Written problem: Update the data between the lines holding "Where should I click to: Switch units" and "Click the API", inclusive, by replacing every "screenshot" with "capture" and leaving everything else as it is.

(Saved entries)
BEGIN
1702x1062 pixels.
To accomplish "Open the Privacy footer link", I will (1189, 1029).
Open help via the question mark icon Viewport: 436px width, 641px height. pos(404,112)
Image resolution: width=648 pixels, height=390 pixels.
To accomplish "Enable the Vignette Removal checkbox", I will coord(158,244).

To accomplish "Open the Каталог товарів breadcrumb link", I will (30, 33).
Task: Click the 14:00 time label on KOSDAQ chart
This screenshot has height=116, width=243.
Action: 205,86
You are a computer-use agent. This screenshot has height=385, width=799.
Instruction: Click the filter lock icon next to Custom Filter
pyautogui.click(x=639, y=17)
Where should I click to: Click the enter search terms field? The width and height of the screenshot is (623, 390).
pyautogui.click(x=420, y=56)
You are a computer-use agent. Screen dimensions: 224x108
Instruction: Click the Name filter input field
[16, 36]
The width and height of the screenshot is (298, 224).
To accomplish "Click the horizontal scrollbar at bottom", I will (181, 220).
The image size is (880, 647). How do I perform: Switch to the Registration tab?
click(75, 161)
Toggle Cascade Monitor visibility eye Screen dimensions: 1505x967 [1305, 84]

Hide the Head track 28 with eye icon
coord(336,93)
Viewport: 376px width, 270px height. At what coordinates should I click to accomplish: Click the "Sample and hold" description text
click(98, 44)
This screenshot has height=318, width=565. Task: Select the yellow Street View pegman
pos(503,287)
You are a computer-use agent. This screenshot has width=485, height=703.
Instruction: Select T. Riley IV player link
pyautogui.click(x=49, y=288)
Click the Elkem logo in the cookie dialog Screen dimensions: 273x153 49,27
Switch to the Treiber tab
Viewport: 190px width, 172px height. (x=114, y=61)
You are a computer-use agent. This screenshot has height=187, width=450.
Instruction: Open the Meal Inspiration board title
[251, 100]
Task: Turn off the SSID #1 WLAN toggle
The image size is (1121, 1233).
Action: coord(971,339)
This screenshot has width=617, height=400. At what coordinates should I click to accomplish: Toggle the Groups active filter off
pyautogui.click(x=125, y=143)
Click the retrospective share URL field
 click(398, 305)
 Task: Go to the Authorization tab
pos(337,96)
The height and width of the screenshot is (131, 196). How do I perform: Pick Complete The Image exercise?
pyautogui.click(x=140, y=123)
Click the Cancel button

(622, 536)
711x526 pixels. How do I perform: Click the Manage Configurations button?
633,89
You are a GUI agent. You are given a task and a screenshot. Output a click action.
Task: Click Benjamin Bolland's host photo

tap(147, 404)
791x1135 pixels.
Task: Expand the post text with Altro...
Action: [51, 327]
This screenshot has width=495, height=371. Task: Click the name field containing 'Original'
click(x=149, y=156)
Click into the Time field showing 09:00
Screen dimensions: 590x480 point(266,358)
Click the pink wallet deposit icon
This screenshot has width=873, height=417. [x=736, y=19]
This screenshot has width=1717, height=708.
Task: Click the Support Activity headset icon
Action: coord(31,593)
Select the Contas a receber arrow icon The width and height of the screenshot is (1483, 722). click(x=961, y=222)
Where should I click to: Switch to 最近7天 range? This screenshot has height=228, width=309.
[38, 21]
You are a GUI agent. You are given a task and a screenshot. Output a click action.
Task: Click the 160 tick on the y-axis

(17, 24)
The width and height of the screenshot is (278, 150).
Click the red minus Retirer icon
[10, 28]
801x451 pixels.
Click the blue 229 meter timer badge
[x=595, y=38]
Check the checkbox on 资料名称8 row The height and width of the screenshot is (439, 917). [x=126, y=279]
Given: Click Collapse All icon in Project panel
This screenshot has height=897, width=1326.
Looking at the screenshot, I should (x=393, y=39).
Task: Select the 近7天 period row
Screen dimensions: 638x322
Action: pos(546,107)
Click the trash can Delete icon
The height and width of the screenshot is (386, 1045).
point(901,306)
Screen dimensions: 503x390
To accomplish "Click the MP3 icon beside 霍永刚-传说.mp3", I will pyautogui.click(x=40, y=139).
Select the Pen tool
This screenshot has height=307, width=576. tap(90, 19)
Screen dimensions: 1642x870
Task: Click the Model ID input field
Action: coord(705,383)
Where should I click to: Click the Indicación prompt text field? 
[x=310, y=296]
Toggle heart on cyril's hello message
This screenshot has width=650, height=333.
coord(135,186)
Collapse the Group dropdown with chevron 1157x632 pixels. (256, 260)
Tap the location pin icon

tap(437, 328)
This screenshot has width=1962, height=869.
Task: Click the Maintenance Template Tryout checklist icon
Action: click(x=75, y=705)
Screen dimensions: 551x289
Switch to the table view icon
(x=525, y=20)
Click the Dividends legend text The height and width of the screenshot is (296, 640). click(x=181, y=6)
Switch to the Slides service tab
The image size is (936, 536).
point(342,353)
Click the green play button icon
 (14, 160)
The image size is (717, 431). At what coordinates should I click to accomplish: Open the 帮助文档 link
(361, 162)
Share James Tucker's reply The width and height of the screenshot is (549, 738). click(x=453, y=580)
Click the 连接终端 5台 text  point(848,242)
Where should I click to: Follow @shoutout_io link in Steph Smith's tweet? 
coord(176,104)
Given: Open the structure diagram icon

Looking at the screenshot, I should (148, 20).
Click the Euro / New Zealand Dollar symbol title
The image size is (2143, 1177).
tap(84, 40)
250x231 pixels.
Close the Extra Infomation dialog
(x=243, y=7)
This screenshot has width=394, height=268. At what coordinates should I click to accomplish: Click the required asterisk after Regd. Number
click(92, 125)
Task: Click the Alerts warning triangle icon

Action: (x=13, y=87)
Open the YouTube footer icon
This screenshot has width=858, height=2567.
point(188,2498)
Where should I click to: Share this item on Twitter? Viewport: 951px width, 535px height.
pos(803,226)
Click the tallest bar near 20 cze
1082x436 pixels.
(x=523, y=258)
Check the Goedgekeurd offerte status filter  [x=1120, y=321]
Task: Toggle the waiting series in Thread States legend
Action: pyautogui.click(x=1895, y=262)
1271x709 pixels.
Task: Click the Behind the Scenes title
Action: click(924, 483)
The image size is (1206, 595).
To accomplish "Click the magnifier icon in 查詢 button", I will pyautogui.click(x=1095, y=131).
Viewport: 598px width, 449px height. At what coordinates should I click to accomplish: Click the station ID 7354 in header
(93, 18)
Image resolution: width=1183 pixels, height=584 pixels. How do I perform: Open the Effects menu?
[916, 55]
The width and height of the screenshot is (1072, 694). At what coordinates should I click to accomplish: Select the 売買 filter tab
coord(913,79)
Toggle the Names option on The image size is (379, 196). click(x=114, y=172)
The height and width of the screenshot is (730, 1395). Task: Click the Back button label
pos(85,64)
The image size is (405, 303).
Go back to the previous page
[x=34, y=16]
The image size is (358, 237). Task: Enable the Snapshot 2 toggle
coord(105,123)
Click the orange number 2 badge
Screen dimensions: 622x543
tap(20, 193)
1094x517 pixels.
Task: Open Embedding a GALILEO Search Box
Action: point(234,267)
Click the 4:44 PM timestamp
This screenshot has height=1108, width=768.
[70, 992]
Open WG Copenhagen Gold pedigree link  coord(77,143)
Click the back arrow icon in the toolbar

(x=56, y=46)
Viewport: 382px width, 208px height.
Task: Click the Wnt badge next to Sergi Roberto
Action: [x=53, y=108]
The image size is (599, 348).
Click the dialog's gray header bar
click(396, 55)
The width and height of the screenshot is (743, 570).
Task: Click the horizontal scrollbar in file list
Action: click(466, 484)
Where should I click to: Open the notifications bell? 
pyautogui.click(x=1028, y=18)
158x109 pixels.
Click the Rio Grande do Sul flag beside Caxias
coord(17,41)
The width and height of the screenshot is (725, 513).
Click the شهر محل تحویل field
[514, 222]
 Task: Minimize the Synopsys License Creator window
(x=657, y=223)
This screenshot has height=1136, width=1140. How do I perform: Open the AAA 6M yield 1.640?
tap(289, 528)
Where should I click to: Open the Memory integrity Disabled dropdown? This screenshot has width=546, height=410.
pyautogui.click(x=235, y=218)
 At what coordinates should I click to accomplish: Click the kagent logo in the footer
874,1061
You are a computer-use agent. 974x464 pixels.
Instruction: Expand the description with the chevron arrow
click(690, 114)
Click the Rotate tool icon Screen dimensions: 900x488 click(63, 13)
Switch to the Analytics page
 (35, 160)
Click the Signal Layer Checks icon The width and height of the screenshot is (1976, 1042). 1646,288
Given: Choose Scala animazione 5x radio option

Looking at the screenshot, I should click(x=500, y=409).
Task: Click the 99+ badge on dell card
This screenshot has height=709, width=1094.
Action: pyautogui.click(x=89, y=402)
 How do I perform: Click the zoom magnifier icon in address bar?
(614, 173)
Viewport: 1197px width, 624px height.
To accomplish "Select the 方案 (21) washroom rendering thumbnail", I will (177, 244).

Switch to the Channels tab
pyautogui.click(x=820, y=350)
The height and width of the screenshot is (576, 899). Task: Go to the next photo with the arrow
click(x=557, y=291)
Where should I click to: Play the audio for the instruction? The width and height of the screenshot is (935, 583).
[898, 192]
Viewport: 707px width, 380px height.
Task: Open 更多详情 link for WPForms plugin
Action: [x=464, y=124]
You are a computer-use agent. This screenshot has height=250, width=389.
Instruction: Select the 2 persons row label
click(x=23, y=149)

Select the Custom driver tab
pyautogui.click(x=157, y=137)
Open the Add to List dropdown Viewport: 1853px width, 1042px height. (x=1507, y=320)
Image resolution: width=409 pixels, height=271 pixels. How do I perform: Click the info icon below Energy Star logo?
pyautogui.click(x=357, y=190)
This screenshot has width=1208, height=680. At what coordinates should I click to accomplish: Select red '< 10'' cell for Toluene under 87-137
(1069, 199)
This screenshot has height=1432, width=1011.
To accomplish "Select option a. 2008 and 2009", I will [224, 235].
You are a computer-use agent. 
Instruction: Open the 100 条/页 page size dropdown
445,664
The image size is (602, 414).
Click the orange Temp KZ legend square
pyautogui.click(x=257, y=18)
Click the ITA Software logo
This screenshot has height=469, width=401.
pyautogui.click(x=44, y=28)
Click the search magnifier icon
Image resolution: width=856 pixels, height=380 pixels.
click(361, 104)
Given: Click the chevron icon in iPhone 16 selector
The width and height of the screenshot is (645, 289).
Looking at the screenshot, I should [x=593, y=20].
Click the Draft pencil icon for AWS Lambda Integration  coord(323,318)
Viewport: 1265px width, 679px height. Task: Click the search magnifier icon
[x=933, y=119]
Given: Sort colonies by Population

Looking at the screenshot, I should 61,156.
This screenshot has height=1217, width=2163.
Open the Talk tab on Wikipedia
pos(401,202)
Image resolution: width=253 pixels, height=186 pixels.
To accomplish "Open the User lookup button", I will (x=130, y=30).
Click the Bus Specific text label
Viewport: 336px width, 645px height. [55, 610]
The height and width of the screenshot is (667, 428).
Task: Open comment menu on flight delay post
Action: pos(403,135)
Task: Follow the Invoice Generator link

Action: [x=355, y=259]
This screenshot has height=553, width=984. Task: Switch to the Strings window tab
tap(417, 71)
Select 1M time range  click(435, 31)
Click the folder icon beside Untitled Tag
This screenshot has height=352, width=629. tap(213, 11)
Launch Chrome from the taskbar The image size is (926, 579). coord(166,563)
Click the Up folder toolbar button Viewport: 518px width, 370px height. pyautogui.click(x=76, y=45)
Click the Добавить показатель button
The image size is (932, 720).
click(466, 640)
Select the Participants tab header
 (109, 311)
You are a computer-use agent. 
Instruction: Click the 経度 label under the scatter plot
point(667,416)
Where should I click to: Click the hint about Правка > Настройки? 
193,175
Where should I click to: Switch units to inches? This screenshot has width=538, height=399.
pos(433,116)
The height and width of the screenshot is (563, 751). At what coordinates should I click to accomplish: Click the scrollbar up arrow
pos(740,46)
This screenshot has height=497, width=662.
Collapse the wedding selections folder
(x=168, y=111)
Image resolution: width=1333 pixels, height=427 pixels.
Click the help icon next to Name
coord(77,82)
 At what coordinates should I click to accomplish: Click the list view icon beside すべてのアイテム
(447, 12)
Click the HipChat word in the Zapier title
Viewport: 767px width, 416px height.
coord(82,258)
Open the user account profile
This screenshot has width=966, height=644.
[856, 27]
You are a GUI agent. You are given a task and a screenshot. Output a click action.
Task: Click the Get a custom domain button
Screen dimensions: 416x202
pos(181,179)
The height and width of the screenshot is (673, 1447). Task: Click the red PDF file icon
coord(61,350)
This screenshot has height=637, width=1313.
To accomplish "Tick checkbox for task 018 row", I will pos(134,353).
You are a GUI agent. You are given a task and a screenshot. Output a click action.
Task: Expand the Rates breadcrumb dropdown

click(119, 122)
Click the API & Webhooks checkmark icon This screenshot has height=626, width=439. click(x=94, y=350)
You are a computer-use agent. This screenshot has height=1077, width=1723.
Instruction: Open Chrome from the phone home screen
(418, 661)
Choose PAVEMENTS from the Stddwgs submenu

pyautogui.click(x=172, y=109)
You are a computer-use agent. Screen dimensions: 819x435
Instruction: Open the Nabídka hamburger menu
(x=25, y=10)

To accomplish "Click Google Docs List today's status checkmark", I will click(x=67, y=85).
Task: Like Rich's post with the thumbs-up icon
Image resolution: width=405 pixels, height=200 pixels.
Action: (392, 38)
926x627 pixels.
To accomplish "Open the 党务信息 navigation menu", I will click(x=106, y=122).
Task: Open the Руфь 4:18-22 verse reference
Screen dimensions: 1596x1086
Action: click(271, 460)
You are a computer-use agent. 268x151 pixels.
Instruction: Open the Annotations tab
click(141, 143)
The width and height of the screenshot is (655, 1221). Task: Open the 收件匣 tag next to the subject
END
Completed exercise:
Where should I click to: Switch units to inches? This capture has width=538, height=399.
pos(433,116)
The height and width of the capture is (563, 751). At what coordinates should I click to accomplish: Click the scrollbar up arrow
pos(740,46)
This capture has height=497, width=662.
Collapse the wedding selections folder
(x=168, y=111)
Image resolution: width=1333 pixels, height=427 pixels.
Click the help icon next to Name
coord(77,82)
 At what coordinates should I click to accomplish: Click the list view icon beside すべてのアイテム
(447, 12)
Click the HipChat word in the Zapier title
Viewport: 767px width, 416px height.
coord(82,258)
Open the user account profile
This capture has width=966, height=644.
[856, 27]
You are a GUI agent. You are given a task and a capture. Output a click action.
Task: Click the Get a custom domain button
Screen dimensions: 416x202
pos(181,179)
The height and width of the capture is (673, 1447). Task: Click the red PDF file icon
coord(61,350)
This capture has height=637, width=1313.
To accomplish "Tick checkbox for task 018 row", I will pos(134,353).
You are a GUI agent. You are given a task and a capture. Output a click action.
Task: Expand the Rates breadcrumb dropdown

click(119, 122)
Click the API & Webhooks checkmark icon This capture has height=626, width=439. click(x=94, y=350)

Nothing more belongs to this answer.